In case of squamous cell carcinoma in the histological preparation, the incompatibility of the structure of the stroma and the mass( parenchyma) of the tumor is determined. The vessels of such a neoplasm can not provide a sufficient level of blood supply to the tumor, therefore, necrosis fossae( necrosis) appear in its parenchyma, which rapidly decompose. The larger the tumor and the more necrosis in it, the more likely it is to metastasize.

Adenocarcinoma develops more slowly than other histological types, so the probability of its metastasis is less.

Undifferentiated lung cancers are prone to germination in surrounding tissues and its rapid spread in the perivascular( circumvascular) tissues, so the detection of these tumors entails extensive surgical interventions even in the early stages of the disease.

Definition of oncomarkers in the blood

Definition of cancer markers of lung cancer is prescribed by oncologists not only to confirm the established diagnosis. By the level of the oncomarker in the blood, the increase or decrease of its concentration in dynamics, the presence of combinations of markers, it is possible:

  • to conduct early( preclinical) diagnostics;
  • establish the type of pathology;
  • detect metastases;
  • to evaluate the effectiveness of the treatment;
  • in a timely manner to detect the risks of relapse.

In lung cancer, such markers in the blood are examined:

  1. NSE is a neurospecific enolase.
  2. CEA( CEA) is a cancer-embryonic antigen.
  3. CYFRA 21-1 is a fragment of cytokeratin 19.
  4. SCC is an antigen of squamous cell carcinoma.
  5. CA 125 is a cancer antigen.
  6. TPA is a tissue polypeptide antigen.

There is no single exhaustive list of diagnostic methods to be prescribed for suspected or established lung cancer. Other methods of investigation are less specific, therefore they are prescribed by doctors depending on the clinical course of the cancer, the presence of metastases and complications from other organs and systems of the patient.

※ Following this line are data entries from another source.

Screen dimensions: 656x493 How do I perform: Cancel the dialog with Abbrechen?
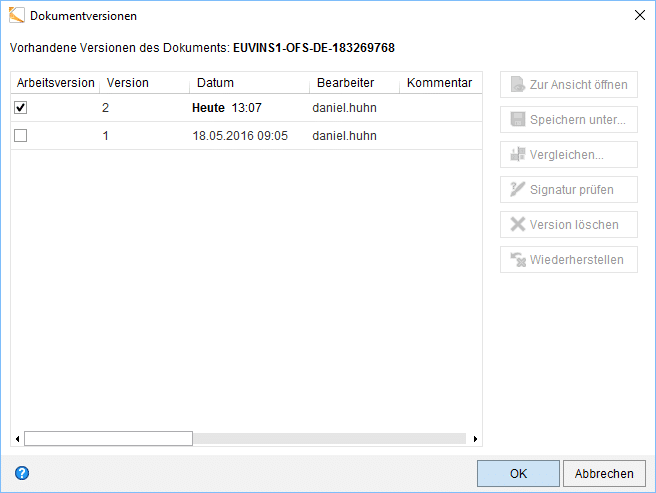[604, 473]
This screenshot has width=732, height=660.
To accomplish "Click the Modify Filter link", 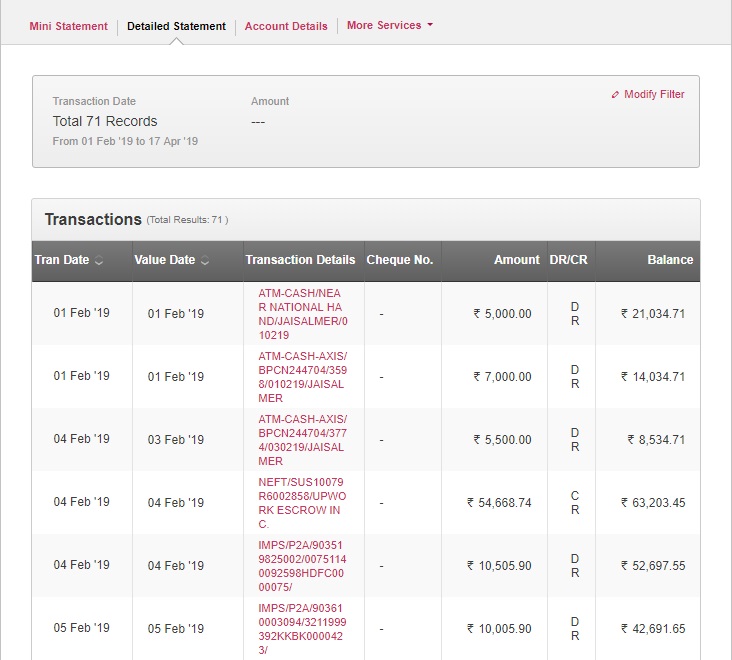I will click(x=654, y=94).
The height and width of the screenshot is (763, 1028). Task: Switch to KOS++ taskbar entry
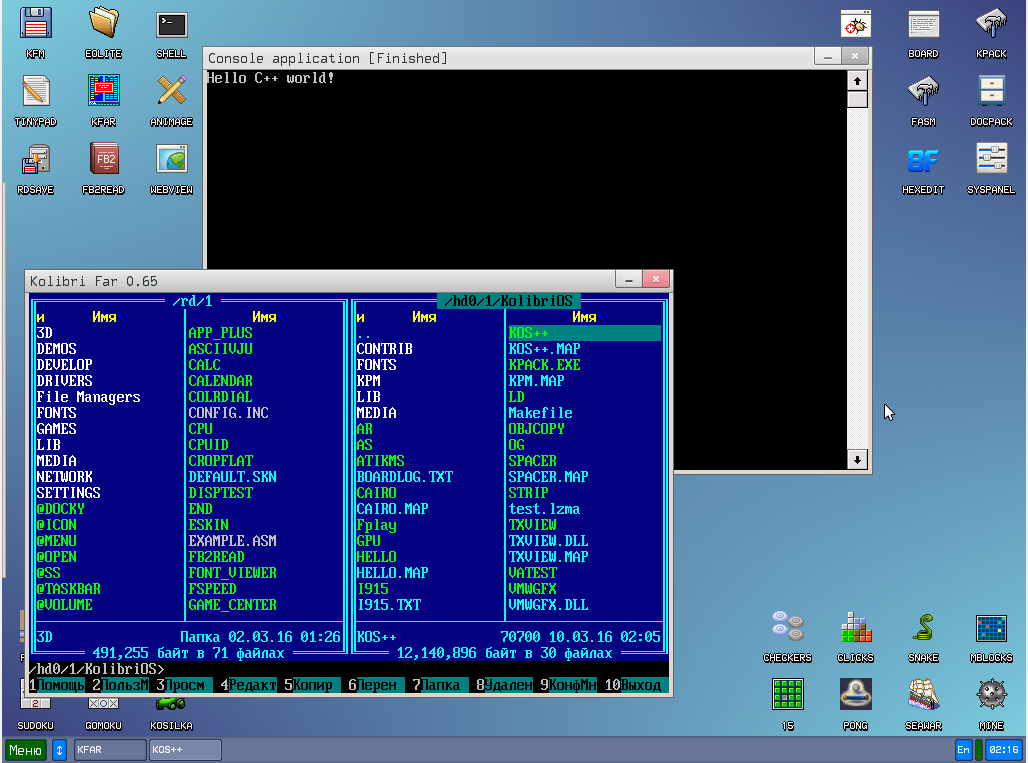[185, 749]
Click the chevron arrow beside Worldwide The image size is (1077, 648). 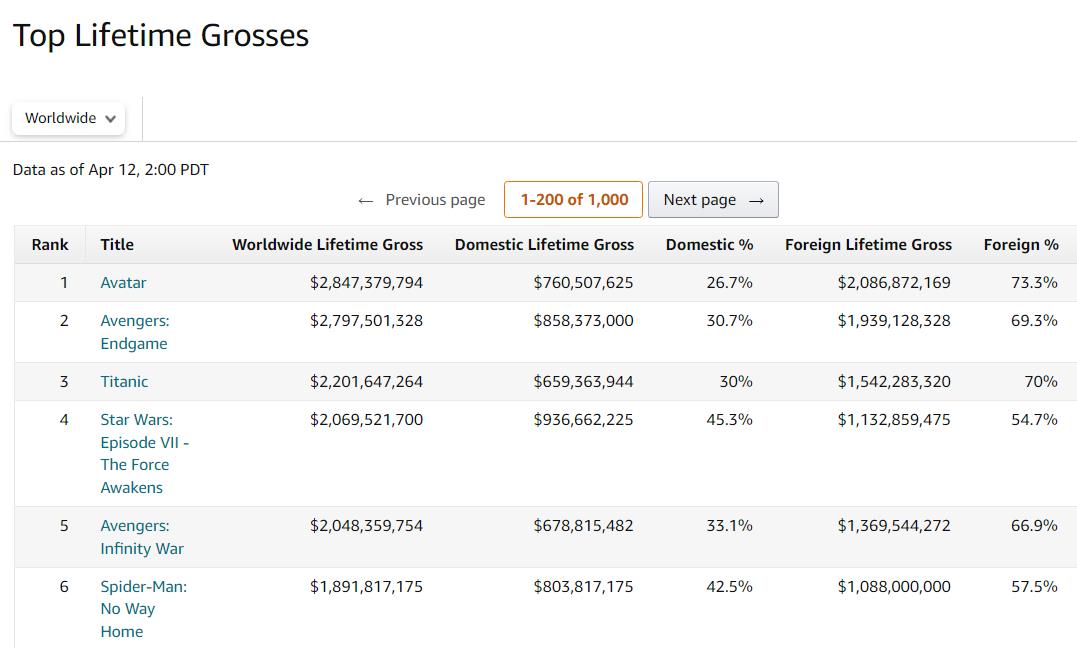pos(110,119)
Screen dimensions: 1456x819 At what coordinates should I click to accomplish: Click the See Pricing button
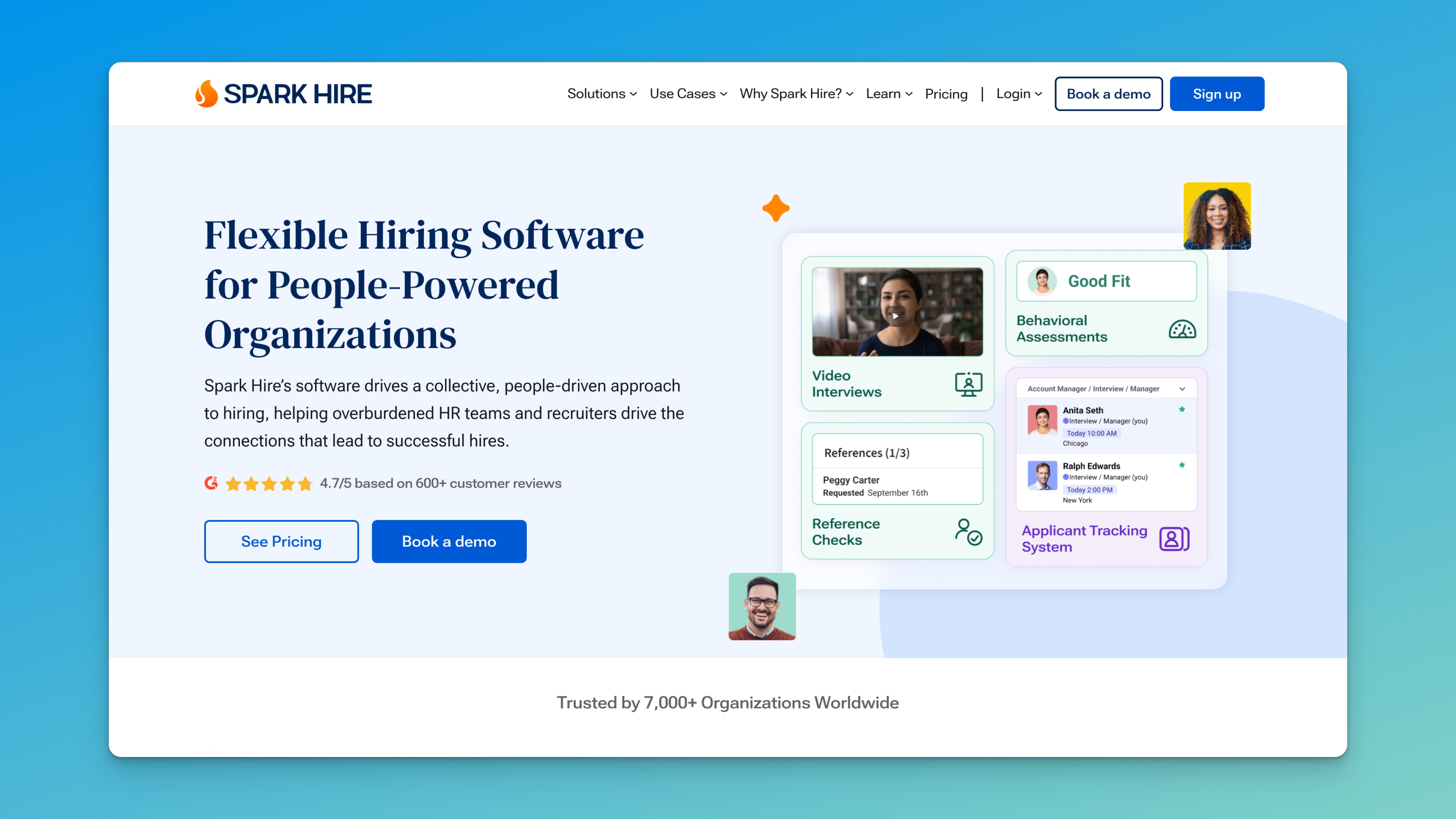coord(281,541)
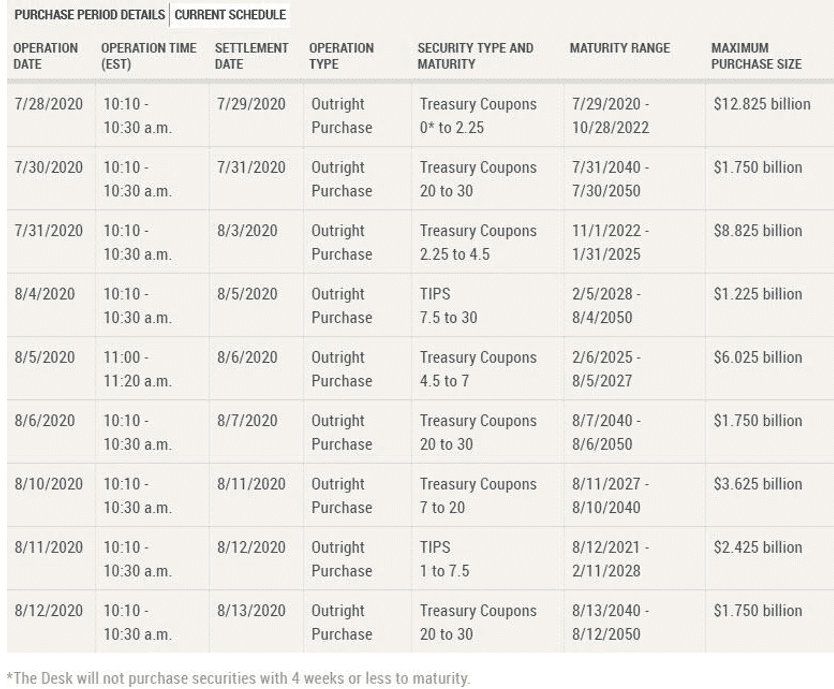This screenshot has height=689, width=834.
Task: Click the 8/12/2020 operation date cell
Action: 48,611
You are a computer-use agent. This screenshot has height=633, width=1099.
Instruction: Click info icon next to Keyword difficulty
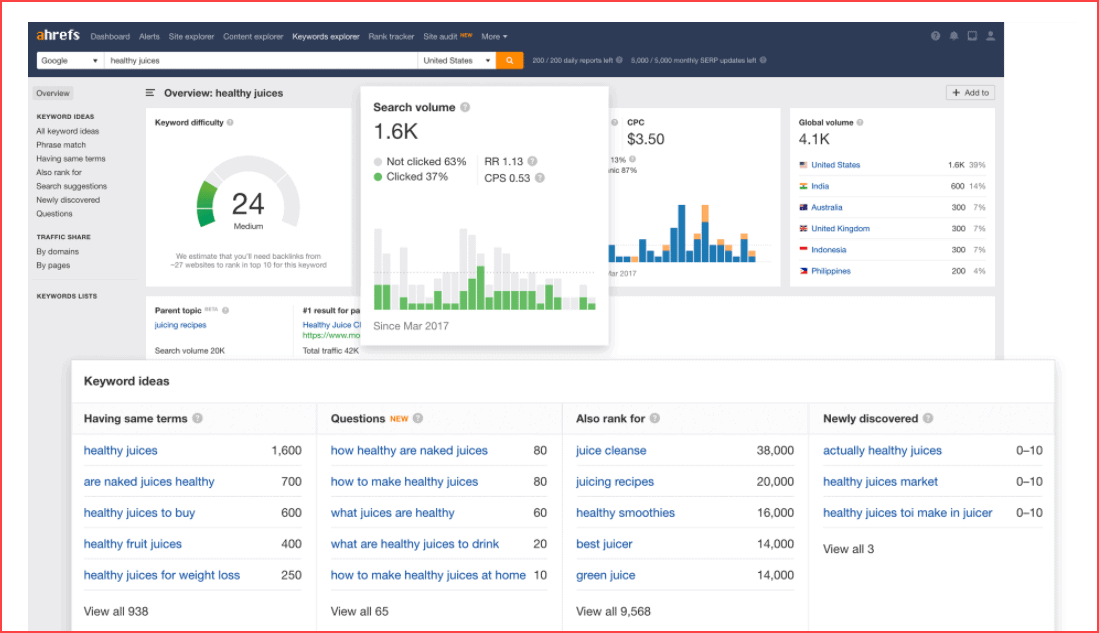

Lung cancer is more likely to occur in elderly patients, so the doctor should always have an increased oncology of patient research( especially men) over the age of 40.

Patients themselves also need to take more careful and careful treatment of any changes in their health and promptly consult a doctor if they find the first signs of its deterioration. Modern medicine has in its arsenal enough methods to combat lung cancer, but their effectiveness depends entirely on the timely detection of oncopathology.